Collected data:
******

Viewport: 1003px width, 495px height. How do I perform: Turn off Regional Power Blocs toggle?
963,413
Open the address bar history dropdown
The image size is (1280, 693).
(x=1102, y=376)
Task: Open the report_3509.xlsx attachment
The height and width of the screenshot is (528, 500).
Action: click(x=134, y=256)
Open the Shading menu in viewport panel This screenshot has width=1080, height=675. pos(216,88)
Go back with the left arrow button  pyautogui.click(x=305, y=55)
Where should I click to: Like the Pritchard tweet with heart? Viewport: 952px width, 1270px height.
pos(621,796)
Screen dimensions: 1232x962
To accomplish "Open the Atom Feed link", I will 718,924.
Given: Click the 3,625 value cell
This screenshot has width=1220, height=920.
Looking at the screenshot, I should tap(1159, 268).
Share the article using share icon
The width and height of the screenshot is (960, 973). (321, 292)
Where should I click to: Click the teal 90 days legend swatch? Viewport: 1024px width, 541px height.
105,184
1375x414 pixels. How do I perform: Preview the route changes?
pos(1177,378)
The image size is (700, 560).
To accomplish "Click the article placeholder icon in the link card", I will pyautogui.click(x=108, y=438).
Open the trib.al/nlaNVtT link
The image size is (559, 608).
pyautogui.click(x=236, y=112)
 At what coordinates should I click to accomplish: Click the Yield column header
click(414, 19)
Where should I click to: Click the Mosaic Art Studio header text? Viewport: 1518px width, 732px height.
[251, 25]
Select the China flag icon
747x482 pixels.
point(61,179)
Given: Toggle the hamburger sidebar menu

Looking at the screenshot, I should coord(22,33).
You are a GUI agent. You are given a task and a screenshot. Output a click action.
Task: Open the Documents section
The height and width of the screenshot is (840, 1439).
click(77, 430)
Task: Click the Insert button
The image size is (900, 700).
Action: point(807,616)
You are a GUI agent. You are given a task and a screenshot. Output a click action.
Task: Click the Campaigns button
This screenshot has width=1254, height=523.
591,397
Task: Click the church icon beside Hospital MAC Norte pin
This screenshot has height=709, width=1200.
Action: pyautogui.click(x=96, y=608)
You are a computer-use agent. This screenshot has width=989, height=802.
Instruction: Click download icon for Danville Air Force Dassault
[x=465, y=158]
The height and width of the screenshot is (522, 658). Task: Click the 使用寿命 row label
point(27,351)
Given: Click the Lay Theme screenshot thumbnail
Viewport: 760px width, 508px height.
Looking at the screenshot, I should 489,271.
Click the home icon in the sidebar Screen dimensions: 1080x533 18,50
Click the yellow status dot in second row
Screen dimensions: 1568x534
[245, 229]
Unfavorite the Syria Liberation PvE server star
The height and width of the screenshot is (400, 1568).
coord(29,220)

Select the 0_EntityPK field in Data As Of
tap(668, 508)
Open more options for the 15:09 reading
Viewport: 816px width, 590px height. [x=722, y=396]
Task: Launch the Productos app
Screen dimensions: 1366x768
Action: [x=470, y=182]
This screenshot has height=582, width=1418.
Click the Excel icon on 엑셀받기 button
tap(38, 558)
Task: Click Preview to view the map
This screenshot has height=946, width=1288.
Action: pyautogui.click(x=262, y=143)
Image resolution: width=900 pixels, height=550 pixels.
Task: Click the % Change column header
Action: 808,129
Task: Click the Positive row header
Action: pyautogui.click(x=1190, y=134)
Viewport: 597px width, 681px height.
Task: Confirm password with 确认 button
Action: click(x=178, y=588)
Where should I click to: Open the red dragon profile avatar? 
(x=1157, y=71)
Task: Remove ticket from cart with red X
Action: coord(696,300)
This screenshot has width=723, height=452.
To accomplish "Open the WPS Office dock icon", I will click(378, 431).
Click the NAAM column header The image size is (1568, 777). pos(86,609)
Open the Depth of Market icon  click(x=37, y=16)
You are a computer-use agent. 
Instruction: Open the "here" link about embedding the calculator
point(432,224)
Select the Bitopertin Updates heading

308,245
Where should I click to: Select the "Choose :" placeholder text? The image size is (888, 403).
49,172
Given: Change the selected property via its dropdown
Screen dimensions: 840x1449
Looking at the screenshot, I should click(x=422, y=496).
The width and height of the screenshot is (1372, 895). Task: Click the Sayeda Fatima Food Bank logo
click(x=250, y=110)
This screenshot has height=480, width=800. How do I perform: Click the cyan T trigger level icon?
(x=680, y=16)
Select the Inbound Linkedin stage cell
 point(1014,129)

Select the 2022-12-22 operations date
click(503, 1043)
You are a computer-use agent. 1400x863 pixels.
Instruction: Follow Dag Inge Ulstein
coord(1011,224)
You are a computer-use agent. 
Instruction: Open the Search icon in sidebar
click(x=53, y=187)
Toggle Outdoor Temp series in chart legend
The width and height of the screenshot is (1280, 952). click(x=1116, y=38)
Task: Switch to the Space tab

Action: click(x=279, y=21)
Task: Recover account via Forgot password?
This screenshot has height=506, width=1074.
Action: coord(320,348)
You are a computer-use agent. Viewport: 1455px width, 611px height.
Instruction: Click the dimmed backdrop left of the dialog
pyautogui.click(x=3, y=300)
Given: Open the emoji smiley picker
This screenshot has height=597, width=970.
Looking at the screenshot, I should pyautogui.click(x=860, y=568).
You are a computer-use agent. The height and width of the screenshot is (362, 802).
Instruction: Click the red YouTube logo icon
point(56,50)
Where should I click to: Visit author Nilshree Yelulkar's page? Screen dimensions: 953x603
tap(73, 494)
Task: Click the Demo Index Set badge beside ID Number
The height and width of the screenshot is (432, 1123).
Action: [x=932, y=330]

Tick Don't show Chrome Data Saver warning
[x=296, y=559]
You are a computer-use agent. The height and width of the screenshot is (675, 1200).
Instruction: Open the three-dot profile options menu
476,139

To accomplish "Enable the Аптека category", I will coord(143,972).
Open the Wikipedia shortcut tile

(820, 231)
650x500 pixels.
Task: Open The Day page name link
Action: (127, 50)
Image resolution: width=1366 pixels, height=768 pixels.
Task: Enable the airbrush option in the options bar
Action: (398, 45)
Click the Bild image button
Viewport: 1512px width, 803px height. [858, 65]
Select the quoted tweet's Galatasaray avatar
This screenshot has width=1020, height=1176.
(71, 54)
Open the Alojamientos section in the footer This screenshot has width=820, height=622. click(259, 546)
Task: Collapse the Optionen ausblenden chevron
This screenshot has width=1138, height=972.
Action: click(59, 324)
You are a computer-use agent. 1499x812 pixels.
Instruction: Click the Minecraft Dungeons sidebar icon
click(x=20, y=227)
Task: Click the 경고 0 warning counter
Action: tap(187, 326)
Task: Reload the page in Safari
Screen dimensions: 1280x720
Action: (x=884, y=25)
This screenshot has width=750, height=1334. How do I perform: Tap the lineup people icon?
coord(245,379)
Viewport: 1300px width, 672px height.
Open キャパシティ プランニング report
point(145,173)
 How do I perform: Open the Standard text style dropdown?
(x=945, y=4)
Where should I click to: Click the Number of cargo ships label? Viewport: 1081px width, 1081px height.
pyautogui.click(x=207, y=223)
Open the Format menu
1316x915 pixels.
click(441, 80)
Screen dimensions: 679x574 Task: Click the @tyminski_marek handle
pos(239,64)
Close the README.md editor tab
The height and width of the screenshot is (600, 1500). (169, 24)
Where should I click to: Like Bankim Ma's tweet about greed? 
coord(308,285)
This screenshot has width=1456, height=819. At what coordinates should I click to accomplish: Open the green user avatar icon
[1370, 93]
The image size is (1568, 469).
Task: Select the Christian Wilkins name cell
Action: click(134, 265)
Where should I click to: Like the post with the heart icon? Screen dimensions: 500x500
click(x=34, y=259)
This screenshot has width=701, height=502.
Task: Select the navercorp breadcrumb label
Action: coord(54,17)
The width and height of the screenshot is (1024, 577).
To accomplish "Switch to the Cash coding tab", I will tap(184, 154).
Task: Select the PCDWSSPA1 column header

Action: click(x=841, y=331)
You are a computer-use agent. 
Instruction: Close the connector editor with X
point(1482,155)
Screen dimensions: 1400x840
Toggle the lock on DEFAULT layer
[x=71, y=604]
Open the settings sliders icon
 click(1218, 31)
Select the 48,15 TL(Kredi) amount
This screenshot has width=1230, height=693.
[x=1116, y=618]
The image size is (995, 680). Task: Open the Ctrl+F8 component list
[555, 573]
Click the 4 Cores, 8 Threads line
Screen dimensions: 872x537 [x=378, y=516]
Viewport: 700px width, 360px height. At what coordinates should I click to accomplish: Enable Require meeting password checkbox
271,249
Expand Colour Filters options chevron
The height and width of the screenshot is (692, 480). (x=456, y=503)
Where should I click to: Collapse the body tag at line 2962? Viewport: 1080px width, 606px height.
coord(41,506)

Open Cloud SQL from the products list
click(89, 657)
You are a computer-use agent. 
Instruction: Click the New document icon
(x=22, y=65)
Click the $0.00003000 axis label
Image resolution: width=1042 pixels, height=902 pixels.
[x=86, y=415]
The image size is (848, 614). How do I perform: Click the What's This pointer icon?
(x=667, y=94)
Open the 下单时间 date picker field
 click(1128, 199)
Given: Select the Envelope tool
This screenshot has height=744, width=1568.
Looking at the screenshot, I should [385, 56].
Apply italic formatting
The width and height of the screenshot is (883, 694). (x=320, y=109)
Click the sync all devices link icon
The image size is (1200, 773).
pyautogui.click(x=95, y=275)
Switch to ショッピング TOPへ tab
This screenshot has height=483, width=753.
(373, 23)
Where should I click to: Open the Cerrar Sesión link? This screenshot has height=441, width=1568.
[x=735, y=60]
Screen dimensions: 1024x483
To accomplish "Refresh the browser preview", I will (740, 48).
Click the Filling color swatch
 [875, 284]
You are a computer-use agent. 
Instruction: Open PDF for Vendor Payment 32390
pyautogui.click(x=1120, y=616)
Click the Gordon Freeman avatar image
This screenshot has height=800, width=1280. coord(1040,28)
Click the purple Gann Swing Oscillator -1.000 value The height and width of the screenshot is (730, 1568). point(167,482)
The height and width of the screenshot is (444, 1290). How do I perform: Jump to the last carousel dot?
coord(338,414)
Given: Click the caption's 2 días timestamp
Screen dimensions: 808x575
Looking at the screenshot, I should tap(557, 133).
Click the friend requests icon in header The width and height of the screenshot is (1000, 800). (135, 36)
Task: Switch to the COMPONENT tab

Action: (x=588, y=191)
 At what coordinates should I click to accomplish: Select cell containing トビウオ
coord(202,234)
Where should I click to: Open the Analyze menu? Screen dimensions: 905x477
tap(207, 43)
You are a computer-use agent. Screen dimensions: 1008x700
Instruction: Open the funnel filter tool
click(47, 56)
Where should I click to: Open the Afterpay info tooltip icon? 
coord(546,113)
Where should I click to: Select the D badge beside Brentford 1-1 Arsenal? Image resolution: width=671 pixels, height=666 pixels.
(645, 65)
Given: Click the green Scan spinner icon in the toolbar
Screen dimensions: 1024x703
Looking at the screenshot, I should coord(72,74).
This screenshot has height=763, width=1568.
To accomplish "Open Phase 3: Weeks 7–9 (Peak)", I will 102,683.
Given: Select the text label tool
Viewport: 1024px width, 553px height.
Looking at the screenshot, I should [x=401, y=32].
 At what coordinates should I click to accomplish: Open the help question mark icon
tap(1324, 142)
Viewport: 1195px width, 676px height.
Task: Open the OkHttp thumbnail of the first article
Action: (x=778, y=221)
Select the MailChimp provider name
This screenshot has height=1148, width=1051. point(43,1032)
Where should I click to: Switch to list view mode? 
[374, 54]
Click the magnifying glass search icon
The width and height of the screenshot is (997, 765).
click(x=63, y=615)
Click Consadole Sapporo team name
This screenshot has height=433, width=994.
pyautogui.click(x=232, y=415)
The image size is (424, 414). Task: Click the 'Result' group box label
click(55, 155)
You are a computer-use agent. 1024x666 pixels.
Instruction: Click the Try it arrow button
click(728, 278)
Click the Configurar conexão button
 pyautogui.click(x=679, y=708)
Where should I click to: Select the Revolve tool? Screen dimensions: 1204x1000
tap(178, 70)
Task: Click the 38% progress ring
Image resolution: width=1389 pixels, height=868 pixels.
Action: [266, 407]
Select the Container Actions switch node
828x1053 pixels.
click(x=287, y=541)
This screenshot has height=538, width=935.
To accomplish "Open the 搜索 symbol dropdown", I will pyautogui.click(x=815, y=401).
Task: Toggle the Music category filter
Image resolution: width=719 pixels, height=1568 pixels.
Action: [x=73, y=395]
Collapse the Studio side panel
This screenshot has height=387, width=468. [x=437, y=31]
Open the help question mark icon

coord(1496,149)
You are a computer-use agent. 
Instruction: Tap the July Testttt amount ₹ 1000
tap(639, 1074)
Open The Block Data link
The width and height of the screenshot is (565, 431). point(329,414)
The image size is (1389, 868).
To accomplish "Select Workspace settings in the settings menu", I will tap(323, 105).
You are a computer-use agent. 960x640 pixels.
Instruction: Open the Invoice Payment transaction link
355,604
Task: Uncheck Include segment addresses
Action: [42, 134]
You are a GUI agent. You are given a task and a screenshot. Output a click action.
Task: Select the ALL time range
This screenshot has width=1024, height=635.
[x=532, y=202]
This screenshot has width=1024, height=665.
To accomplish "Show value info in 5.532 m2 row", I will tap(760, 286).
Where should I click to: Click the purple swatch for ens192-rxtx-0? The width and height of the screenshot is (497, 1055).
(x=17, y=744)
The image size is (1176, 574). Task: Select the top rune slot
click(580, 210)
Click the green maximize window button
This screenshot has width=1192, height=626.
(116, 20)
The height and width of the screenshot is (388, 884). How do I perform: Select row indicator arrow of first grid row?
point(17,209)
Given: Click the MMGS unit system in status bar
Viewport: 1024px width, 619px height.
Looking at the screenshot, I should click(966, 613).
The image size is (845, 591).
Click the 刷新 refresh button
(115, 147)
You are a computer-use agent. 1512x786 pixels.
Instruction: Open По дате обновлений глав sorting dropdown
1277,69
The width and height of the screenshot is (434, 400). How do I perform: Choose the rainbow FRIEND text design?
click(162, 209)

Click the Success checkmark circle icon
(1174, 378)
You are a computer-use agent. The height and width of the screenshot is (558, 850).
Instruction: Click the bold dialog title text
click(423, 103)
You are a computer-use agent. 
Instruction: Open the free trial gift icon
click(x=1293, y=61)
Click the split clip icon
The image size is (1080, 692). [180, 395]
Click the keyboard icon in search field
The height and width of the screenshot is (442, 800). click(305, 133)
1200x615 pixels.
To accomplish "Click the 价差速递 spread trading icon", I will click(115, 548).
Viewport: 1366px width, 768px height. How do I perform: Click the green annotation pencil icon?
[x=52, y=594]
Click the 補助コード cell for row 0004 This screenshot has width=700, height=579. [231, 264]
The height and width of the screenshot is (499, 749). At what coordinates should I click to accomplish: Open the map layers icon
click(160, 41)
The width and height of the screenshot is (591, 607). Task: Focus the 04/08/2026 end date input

******

Your task: Beginning with the line that contains "Click the split clip icon", each line of the records above through the last one must be printed word for word.

Solution for this problem:
Click the split clip icon
The image size is (1080, 692). [180, 395]
Click the keyboard icon in search field
The height and width of the screenshot is (442, 800). click(305, 133)
1200x615 pixels.
To accomplish "Click the 价差速递 spread trading icon", I will click(115, 548).
Viewport: 1366px width, 768px height. How do I perform: Click the green annotation pencil icon?
[x=52, y=594]
Click the 補助コード cell for row 0004 This screenshot has width=700, height=579. [231, 264]
The height and width of the screenshot is (499, 749). At what coordinates should I click to accomplish: Open the map layers icon
click(160, 41)
The width and height of the screenshot is (591, 607). Task: Focus the 04/08/2026 end date input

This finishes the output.